E per favore, evitate almeno voi entusiasmi patetici per la promozione del rating fatta da Fitch. Il mercato, spread in testa, mi pare che abbia ampiamente ridimensionato il valore reale di quella mossa. Di fatto, ignorandola. Volete capirlo che l’intera operazione green pass rafforzato serve solo a tenere occupata l’opinione pubblica? D’altronde, fatto salvo il campionato di calcio, di cosa si parla nei bar o alla cassa del supermercato? Di terza dose, di corsa alle prime due per non essere escluso come Calimero dal pranzo di Natale, del figlio 12enne che occorrerà accompagnare a scuola in macchina per qualche giorno, del dubbio amletico relativo al concetto di seduto al tavolo per ristoranti e pub. Nessuno parla di Quirinale, ovviamente. Ma, soprattutto, nessuno parla di inflazione o di una Manovra economica che di certo non necessitava del magic touch di Mario Draghi per essere approntata: sarebbe bastato un normalissimo Governo di pentapartito degli anni Ottanta, nemmeno uno dei più brillanti.

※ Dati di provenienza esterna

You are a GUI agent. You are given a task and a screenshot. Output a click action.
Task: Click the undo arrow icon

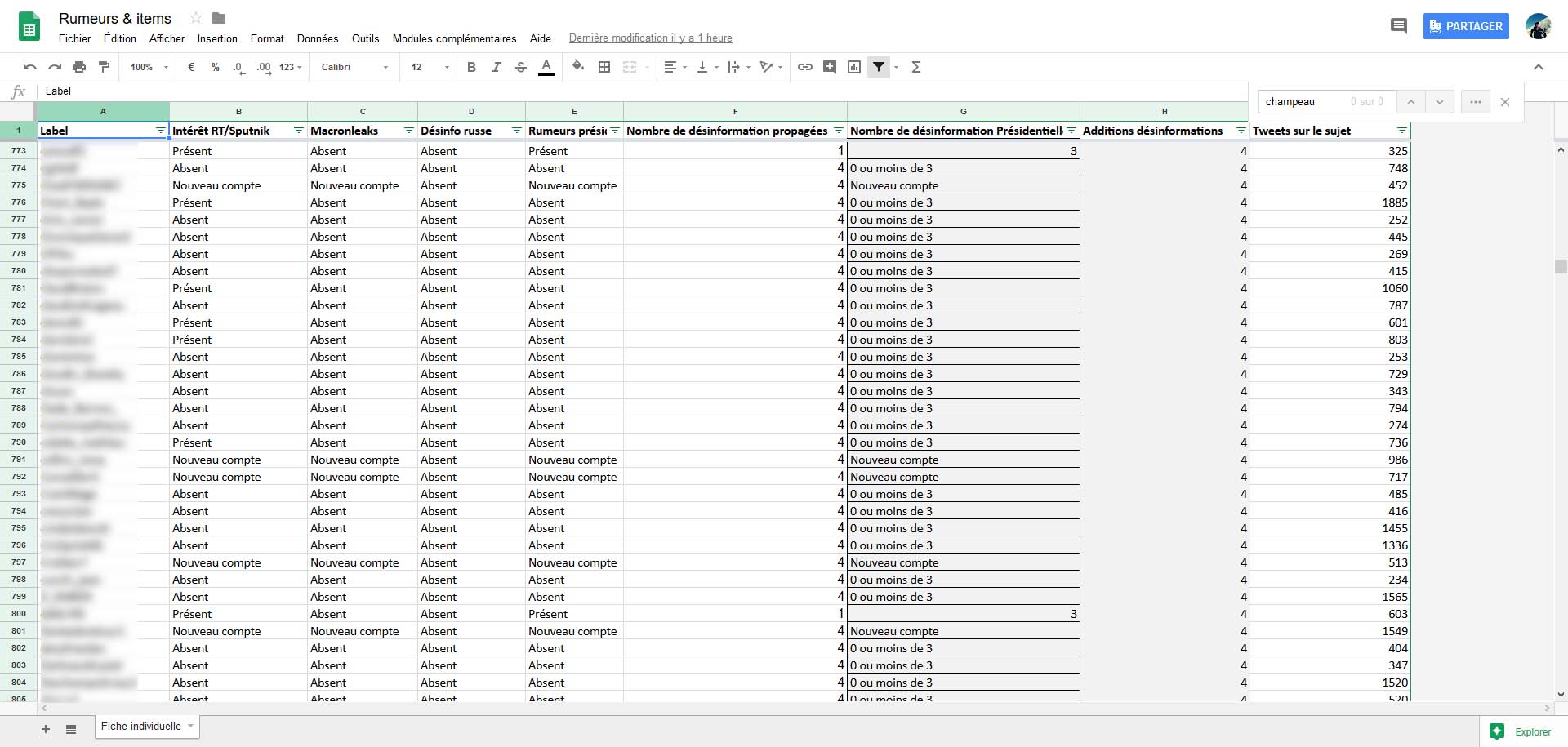[30, 67]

Il redde rationem, ormai, è alle porte. E casualmente la data rischia di essere tremendamente coincidente con quella di scadenza del green pass rafforzato, dell’emergenza natalizia che opera da cortina fumogena. Il 15 gennaio, molto probabilmente, sarà una specie di nuovo liberi tutti. E i media, come tanti cani di Pavlov, cominceranno una settimana prima a occuparsi maniacalmente solo di quello. Quanto arriverà sotto forma di ultimatum e non più di rilievo dall’Ue, passerà invece tranquillamente sotto silenzio. Lo spread che potrebbe essere in area 150 punti base in quel periodo non farà notizia, così come il salasso delle bollette che cominceranno a piovere su conti correnti già fiaccati dallo shopping natalizio. Sarà interessante vedere i dati dei prestiti bancari e del credito al consumo per le festività, quest’anno. Davvero interessante.

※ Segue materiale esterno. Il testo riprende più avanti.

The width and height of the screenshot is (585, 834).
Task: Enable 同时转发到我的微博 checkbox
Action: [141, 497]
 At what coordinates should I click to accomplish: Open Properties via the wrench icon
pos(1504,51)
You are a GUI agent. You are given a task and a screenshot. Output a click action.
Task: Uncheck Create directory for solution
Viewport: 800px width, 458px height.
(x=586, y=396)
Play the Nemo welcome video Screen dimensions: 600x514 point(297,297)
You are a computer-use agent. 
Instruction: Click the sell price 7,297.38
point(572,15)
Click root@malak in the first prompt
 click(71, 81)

Quello sarà un quadro del Paese, non la mossa tutta politica e senza un minimo di fondamento macro di Fitch. Perché signori, nel momento stesso in cui il Fmi dice chiaro e tondo che se non si rinnova la facility di ristrutturazione del debito in seno al G20 e in scadenza a fine anno, alcune economie mondiali andranno incontro al collasso economico, forse è il caso di lasciare gli entusiasmi ai tg dei canali Mediaset, tutti schierati in modalità cieli azzurri (tanto da chiudere manu militari le trasmissioni scomode, casualmente sospese fino alla fine del regime di green pass rafforzato) per cercare di mantenere artificialmente in vita le inesistenti speranze di un Silvio Berlusconi al Quirinale.

Aprite gli occhi, perché siamo in modalità pillola blu di Matrix. Da qui a un mese, però, la somministrazione di quella rossa che riporta alla realtà potrebbe divenire simile allo status ricattatorio del vaccino: surrettiziamente obbligatoria. Da parte di Bruxelles, però. E lì non si scherza.